Film Review: Labor Day (M) (USA, 2013)

laborday

Long weekends don’t usually end up changing your life.

Henry is in that tricky period of being 13 years old and belies wisdom beyond his years in choosing to live with his single mother Adele who is coping with depression, played by a beautifully elegiac Kate Winslet. The story is set in 1987 and revolves around the events of their Labor Day weekend that year, wherein an escaped convict by the name of Frank Chambers (Josh Brolin) profoundly affects their lives by a simple request.

Undoubtedly a mood piece, the film is driven incredibly smoothly by the unsettling lull of the soundtrack. What might appear to be a typical scene in a shopping market is permeated by composer Rolfe Kent’s keen suspension of melody, creating a weight of beauty and suspicion to each shot and every montage. It is hard to imagine the film being half as effective with the soundtrack removed; its minimalism complements the actors’ every gesture perfectly. Even more so than the editing, the music paces the movie. Coupled with a style of cinematography that is gracious in its measured camera movement and attention to detail, Labor Day truly sucks you in from the get-go.

From the perspective of the wide-eyed and malleable Henry, we see the perfect father emerge in the form of Frank. It’s a bittersweet tension that drives the characters and each action is measured, accounted for by their history and believability. Brolin reveals Chambers’ warmth under his cover of steady determination pitch-perfectly, building a performance that exudes both physical and soulful attractiveness to Adele and fatherly competency to Henry; Gattlin Griffith has the ability to express the protagonist’s angst with humour, earnestness and confusion all at once, rolled into a delicately doe-eyed performance.

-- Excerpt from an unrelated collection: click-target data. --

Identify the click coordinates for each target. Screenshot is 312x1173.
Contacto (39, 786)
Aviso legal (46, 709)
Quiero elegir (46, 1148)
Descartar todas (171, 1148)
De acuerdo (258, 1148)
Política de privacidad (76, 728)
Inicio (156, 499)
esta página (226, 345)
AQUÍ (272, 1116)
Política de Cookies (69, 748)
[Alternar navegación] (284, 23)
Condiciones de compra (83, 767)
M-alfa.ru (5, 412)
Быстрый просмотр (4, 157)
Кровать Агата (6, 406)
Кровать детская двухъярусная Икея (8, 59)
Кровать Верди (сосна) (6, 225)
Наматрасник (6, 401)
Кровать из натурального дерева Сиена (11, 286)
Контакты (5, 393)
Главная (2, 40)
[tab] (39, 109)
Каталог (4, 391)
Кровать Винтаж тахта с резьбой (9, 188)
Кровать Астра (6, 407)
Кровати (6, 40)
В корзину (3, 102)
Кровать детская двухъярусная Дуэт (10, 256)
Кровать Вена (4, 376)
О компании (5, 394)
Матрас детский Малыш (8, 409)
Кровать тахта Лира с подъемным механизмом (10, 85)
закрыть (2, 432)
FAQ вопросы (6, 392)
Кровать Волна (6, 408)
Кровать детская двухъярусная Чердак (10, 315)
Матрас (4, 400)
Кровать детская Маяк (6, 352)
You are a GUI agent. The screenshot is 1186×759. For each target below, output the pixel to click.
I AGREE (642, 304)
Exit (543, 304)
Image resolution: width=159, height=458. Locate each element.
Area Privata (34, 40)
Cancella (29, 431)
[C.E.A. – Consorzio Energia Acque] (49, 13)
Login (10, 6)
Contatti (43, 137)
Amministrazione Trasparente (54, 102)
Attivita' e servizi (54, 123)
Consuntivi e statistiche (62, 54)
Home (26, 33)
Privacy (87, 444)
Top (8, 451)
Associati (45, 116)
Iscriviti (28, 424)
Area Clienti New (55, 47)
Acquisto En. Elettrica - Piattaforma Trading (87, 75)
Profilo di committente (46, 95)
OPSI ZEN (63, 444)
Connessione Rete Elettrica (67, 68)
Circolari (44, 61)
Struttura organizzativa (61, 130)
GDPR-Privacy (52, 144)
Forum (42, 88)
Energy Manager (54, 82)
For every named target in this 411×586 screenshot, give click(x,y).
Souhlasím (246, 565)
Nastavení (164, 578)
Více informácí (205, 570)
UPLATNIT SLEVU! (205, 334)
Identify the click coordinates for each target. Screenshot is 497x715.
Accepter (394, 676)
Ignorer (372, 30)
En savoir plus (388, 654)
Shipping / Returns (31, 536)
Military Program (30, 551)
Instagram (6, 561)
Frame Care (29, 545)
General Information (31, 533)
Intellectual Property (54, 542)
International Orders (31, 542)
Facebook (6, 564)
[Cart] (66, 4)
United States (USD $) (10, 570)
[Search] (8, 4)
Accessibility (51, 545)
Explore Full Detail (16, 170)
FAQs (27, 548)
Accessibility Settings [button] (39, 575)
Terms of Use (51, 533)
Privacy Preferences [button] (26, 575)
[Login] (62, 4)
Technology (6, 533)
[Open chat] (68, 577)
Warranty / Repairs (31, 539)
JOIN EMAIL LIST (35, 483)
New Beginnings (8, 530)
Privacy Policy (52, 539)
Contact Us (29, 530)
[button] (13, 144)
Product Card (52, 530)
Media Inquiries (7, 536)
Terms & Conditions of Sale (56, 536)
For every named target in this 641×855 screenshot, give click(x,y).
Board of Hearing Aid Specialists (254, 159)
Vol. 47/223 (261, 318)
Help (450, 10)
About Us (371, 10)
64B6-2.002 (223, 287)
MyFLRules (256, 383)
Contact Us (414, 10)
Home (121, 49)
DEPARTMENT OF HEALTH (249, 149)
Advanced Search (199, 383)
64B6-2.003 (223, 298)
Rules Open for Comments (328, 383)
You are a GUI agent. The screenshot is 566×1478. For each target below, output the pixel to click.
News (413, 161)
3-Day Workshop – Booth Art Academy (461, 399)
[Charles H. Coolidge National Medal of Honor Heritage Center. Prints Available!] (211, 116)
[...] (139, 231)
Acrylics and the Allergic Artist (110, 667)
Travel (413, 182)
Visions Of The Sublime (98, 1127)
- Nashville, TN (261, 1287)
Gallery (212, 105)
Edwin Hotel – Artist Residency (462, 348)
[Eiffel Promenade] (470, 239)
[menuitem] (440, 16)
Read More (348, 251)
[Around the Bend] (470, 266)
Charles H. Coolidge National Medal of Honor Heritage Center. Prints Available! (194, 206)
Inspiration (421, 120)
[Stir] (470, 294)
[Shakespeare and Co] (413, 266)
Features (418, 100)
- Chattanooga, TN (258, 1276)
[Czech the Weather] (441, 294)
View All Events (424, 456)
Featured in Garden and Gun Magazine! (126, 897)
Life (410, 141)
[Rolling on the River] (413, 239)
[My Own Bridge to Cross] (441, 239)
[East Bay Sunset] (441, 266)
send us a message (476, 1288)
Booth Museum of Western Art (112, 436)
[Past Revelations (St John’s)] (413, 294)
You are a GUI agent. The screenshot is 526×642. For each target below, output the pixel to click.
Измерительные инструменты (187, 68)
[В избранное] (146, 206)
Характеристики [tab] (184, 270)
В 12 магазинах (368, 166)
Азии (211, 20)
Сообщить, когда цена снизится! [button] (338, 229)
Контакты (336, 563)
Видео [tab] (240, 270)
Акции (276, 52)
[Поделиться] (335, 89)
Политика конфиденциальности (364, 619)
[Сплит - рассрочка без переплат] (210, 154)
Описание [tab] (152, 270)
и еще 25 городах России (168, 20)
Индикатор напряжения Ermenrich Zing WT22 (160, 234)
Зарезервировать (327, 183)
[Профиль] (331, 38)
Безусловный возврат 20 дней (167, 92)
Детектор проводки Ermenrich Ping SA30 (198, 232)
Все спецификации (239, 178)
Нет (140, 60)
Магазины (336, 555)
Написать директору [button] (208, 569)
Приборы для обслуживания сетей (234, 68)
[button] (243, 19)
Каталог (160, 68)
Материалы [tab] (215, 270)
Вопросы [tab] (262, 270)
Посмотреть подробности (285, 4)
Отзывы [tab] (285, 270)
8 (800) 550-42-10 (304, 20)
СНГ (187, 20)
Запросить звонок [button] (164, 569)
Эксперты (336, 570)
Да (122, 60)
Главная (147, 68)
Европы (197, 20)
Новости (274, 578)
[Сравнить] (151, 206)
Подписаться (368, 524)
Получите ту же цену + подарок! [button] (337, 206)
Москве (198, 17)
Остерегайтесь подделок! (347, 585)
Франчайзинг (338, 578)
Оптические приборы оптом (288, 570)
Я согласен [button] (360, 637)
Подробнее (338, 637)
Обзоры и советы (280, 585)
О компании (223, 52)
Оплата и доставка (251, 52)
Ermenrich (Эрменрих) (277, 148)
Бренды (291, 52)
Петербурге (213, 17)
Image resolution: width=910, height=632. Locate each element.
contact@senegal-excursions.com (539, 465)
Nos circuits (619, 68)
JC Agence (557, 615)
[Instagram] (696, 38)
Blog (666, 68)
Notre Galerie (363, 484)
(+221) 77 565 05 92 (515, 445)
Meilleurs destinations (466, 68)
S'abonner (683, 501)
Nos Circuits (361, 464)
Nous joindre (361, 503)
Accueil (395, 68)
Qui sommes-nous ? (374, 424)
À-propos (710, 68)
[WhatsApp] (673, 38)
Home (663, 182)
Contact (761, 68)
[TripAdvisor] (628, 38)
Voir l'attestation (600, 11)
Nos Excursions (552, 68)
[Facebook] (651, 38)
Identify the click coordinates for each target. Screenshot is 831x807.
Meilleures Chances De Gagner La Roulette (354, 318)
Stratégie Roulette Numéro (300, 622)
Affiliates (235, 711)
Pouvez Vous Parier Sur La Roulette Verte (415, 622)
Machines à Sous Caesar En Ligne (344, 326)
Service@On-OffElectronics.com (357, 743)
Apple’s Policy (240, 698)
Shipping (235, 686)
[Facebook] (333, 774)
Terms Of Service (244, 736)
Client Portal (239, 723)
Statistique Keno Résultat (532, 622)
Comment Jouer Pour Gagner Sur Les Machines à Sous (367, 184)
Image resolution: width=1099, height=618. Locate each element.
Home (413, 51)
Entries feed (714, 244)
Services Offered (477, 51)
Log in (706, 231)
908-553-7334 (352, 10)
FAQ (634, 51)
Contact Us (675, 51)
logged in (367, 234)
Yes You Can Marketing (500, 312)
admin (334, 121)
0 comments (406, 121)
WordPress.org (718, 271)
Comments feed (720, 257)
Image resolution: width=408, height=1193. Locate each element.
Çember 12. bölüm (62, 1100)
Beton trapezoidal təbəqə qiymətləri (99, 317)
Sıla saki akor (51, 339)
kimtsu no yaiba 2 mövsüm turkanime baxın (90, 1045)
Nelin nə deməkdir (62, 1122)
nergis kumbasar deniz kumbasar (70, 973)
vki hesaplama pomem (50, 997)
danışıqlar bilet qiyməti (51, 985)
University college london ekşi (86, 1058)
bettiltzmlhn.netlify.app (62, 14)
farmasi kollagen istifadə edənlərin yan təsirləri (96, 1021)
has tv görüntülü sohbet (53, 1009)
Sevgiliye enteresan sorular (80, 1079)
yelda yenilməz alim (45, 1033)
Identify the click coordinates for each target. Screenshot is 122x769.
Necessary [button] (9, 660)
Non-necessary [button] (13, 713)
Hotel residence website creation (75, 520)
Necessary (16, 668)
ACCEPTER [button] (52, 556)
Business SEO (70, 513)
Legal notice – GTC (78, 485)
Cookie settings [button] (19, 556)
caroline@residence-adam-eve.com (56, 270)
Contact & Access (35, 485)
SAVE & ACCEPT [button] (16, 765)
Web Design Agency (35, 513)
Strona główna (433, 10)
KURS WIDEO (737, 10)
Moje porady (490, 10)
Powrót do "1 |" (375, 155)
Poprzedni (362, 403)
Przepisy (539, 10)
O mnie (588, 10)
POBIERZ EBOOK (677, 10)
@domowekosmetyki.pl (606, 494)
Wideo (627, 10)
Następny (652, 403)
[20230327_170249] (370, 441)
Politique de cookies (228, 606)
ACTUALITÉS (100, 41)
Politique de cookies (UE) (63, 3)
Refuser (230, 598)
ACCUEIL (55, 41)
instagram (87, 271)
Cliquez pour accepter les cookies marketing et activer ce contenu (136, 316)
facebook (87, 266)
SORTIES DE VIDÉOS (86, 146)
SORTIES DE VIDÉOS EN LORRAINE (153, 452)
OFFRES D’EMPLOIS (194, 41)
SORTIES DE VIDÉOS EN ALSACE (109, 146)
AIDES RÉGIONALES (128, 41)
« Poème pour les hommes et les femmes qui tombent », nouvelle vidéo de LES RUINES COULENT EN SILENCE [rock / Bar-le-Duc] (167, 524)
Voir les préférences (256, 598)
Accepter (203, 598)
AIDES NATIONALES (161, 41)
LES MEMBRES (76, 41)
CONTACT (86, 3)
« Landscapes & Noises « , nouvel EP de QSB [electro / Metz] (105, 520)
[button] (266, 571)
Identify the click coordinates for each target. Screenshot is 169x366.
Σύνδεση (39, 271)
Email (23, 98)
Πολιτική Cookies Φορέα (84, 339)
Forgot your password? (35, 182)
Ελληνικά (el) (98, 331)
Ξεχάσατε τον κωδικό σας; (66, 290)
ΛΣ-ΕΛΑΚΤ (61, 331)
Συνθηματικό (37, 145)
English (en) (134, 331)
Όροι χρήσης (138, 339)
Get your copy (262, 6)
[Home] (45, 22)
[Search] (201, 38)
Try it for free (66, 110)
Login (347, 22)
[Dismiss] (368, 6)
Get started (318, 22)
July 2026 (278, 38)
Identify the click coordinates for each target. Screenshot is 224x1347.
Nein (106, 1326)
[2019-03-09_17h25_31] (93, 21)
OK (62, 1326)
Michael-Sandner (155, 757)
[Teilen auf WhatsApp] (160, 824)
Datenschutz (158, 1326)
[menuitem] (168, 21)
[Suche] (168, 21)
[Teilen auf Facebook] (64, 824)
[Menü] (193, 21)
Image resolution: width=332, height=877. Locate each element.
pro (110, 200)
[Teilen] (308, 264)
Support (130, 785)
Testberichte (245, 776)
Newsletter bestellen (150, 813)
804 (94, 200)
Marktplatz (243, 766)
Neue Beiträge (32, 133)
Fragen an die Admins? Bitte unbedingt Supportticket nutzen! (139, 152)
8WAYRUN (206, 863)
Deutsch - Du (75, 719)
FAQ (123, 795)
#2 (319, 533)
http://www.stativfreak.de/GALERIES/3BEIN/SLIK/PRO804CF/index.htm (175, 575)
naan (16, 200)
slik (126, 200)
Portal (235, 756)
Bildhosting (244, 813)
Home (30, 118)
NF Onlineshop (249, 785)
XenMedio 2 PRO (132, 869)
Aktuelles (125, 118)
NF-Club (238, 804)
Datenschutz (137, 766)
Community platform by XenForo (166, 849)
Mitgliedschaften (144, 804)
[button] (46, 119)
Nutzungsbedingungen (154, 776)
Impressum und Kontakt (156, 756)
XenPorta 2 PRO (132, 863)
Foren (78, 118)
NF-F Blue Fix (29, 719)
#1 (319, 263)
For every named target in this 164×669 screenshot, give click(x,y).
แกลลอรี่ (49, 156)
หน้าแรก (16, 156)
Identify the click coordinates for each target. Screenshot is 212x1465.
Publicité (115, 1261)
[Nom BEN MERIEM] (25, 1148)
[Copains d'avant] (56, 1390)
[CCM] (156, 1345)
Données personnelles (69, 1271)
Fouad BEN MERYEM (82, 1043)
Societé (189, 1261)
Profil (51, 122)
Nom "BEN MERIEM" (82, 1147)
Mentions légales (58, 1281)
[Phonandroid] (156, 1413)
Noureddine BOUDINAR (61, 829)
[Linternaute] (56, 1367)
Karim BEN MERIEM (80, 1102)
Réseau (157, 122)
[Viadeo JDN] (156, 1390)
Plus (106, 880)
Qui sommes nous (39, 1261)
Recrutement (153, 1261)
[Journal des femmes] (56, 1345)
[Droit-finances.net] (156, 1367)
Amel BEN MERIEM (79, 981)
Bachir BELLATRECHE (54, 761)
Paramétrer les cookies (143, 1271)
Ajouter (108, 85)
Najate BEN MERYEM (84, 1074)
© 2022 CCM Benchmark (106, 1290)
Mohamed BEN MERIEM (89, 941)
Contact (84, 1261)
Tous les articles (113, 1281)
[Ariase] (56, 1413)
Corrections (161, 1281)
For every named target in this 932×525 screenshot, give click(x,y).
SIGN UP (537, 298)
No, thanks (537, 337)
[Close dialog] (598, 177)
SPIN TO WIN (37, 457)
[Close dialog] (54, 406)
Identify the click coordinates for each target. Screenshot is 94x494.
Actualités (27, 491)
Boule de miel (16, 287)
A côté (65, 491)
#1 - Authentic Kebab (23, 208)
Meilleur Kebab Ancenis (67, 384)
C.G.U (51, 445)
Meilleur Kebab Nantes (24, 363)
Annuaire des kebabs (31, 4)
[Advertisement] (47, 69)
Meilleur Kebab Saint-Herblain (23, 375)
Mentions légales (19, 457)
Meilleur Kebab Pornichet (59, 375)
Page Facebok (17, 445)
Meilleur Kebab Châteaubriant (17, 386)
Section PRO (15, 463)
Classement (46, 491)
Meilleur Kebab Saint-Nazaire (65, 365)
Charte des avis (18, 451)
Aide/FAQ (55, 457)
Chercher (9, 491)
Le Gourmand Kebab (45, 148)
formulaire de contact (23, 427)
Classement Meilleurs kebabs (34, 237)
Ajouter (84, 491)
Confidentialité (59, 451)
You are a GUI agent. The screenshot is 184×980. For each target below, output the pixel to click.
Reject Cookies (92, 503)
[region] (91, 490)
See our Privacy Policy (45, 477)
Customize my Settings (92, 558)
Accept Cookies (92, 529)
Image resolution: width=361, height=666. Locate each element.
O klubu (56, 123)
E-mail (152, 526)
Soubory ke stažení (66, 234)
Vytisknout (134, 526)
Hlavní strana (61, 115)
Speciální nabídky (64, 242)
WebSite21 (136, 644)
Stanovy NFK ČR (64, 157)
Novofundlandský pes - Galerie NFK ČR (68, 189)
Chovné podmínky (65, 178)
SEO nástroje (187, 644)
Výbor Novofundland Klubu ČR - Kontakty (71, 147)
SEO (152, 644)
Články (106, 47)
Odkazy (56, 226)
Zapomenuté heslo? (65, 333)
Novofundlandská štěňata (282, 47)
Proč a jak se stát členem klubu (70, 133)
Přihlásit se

The story isn’t complicated, but the adept and concise writing allows the characters to become fleshed out and their complexities impel what never feels like a slow film. What’s great about it is that it never lingers longer than it has to; a flash of a bare shoulder in the blurry foreground tells you all you need to know, and with a script that could easily have fallen into unnecessary, dragged-out sentimentality, or exaggerated emotion, it’s quite an achievement to have paced it into something akin to magic. It is definitely a quiet magic that envelops these characters, who bear accidents like any other human being, and make mistakes – whether it be in the silliness of youth or the heat of passion. Somehow, skilfully, Labor Day ends up encapsulating the full, whole lives of those who live in our world of disappointment and beauty, and emerge the better for it. It’s a love letter to love. But as with everything, just don’t expect things to go the way you expect them to.

Review Score: FOUR STARS (OUT OF FIVE)
Duration: 111 Minutes
Rated: M

Labor Day is released nationally on Thursday, February 6th.